Starting the HCCL-Controller

The HCCL-Controller is used together with the Volcano and Ascend Device Plugin (the startup parameter volcanoType is set to true). When NPU-based training jobs are delivered based on the training job YAML template obtained in "Creating a YAML File" of each training framework in the training job section, the Ascend AI Processor resource configuration file (ranktable file) in "Template 1" format is generated by default. For details about the template format, see "Manual Porting and Training > Distributed Training > Resource Configuration Files for Ascend AI Processors > Template 1" in the CANN TensorFlow 1.15 Model Porting Guide.

Procedure

  1. Log in to the Kubernetes master node as the root user and run the following command to check whether the HCCL-Controller image and version are correct:
    docker images | grep hccl-controller
    Example:
    root@ubuntu:# docker images | grep hccl-controller
    hccl-controller                      v3.0.0              f78993dcf54f        About an hour ago         143MB
    • If yes, go to 2.
    • If no, create and distribute the image. For details, see Creating an Image.
  2. Copy the YAML file in the directory where the HCCL-Controller software package is decompressed (for example, /home/ascend-hccl-controller) to any directory on the Kubernetes master node (for example, /home/ascend-hccl-controller). If the HCCL-Controller software package is decompressed on the Kubernetes master node, you do not need to copy the YAML file.

▶ _Data listing_
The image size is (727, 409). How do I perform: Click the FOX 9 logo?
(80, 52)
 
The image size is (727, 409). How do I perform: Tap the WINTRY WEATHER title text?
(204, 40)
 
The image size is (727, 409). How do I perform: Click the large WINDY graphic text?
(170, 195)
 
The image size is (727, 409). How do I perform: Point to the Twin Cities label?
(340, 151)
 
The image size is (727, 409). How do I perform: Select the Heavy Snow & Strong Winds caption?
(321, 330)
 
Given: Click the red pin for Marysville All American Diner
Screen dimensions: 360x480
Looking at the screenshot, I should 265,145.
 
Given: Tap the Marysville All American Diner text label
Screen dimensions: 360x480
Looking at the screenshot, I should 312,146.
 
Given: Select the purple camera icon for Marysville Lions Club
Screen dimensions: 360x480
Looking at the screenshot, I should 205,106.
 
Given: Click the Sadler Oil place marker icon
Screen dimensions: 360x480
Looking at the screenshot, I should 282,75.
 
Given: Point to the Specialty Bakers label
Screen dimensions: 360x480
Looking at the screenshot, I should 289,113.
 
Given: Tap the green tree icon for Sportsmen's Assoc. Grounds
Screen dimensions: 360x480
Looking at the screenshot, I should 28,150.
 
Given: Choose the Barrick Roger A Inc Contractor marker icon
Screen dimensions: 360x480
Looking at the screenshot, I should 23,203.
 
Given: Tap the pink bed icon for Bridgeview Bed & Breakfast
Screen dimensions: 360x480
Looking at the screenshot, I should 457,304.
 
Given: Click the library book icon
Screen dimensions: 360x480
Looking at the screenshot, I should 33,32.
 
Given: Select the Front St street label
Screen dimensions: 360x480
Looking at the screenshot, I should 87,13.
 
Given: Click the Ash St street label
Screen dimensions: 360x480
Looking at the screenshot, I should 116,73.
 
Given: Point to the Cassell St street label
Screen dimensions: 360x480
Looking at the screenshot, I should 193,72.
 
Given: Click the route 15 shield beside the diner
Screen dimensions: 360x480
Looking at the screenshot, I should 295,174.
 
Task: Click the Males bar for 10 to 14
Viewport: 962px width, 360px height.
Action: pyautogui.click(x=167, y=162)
...
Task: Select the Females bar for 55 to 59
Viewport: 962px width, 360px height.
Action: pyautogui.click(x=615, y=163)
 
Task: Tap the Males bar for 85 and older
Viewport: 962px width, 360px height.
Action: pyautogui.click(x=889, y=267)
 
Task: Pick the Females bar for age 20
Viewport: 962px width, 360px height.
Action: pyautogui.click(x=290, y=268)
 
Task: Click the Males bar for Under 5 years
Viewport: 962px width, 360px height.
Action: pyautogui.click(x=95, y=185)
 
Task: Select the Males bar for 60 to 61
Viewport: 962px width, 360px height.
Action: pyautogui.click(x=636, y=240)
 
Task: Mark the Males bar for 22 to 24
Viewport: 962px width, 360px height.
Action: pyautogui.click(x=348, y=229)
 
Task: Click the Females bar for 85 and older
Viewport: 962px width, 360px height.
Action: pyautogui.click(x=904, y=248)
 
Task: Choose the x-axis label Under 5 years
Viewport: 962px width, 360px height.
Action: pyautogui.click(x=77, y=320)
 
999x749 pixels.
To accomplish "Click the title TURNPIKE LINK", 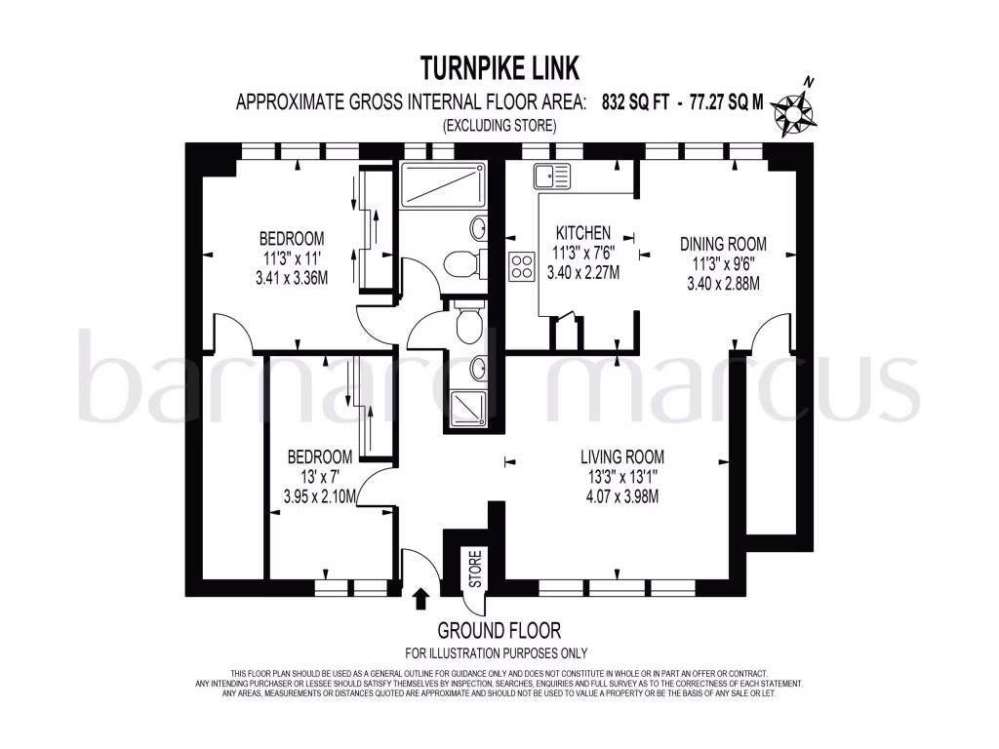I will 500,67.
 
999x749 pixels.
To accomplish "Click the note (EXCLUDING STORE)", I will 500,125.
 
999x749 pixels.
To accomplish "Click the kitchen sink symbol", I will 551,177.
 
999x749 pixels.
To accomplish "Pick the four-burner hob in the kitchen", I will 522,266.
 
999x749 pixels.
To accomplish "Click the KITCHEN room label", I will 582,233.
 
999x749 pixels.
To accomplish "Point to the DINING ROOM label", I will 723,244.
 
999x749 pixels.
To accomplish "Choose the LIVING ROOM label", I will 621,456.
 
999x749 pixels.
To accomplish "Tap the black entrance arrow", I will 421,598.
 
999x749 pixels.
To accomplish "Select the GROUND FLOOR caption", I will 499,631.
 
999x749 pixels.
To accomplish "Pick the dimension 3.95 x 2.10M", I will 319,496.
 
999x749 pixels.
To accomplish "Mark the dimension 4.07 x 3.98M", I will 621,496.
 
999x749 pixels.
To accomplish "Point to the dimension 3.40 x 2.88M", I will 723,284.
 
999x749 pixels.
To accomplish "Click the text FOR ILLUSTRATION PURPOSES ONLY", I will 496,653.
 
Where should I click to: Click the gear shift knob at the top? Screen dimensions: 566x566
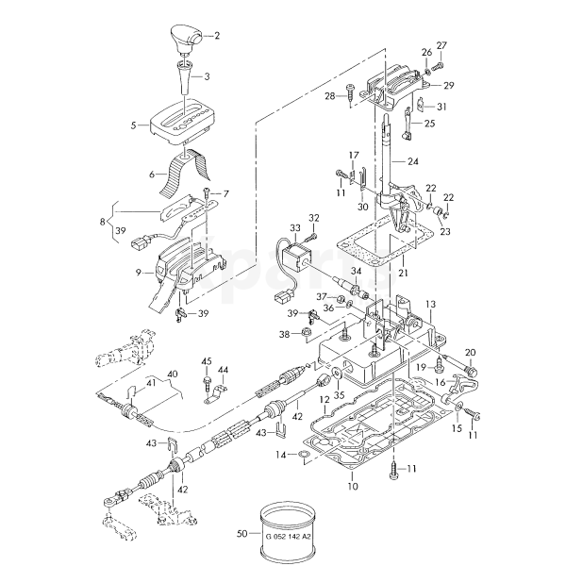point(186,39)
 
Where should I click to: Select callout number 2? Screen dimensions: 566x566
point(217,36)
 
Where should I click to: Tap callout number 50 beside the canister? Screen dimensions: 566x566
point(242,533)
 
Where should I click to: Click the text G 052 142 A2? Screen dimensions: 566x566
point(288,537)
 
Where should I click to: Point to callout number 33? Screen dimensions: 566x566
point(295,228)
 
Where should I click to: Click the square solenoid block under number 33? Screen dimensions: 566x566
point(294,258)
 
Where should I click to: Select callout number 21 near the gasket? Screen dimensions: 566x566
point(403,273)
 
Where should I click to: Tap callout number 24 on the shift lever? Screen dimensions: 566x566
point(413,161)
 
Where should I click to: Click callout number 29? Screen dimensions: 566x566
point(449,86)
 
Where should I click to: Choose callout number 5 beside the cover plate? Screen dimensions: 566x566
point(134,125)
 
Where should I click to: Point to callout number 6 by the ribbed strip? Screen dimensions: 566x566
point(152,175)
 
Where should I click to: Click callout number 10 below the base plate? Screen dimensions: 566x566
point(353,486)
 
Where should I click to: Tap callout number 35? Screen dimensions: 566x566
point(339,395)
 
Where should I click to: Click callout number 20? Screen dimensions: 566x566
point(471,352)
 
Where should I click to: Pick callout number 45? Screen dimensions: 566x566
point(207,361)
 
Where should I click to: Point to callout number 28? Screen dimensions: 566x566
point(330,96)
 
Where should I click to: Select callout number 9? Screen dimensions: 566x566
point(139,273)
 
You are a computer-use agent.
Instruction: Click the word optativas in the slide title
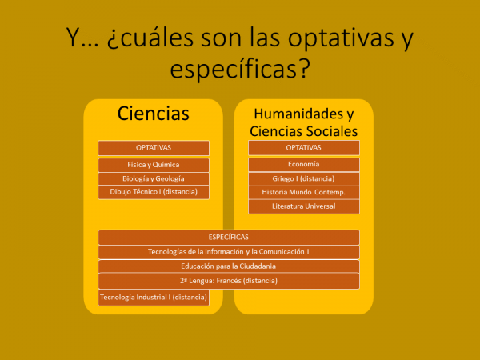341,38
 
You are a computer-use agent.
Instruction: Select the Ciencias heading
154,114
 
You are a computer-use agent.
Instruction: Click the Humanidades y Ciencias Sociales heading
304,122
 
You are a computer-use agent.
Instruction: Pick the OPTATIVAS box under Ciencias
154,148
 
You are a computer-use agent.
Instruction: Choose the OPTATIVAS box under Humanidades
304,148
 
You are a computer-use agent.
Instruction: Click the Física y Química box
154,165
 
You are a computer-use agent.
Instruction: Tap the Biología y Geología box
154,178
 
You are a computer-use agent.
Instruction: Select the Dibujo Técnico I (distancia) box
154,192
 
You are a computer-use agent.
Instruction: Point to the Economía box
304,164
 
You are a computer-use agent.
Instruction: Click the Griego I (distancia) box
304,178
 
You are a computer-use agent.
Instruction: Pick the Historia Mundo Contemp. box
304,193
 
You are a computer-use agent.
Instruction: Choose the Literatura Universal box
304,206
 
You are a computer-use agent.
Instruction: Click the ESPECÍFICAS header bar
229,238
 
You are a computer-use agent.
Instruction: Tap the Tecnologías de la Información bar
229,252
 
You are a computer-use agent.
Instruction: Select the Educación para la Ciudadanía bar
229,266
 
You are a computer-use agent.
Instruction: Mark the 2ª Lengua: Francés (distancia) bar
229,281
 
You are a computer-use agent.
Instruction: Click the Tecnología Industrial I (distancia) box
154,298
...
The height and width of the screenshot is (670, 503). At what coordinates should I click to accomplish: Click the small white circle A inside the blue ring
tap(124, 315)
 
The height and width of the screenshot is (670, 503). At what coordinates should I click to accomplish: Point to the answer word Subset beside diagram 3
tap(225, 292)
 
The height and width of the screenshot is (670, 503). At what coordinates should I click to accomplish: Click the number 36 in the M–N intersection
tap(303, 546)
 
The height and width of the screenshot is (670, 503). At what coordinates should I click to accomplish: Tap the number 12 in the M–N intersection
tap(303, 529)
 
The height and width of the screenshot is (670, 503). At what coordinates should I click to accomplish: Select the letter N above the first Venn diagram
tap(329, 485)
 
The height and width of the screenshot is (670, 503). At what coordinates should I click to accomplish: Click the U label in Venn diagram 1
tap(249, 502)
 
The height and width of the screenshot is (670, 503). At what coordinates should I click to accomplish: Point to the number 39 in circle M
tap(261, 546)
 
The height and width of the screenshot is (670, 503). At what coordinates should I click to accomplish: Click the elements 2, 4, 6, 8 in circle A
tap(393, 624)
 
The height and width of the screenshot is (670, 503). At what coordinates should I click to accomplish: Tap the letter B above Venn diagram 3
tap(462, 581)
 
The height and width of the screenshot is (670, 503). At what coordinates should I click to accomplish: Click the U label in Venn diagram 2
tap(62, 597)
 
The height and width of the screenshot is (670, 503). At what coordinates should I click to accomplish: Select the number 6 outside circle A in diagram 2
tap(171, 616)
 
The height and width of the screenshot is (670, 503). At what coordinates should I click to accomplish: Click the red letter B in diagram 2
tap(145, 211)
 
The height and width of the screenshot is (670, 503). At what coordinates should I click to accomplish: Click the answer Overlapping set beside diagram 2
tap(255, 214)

▶ _WHAT IS ASKED_
Transcribe the passage of the HCCL-Controller text between "The HCCL-Controller is" and "Model Porting Guide.", inclusive.

▶ _THE OUTPUT_
The HCCL-Controller is used together with the Volcano and Ascend Device Plugin (the startup parameter volcanoType is set to true). When NPU-based training jobs are delivered based on the training job YAML template obtained in "Creating a YAML File" of each training framework in the training job section, the Ascend AI Processor resource configuration file (ranktable file) in "Template 1" format is generated by default. For details about the template format, see "Manual Porting and Training > Distributed Training > Resource Configuration Files for Ascend AI Processors > Template 1" in the CANN TensorFlow 1.15 Model Porting Guide.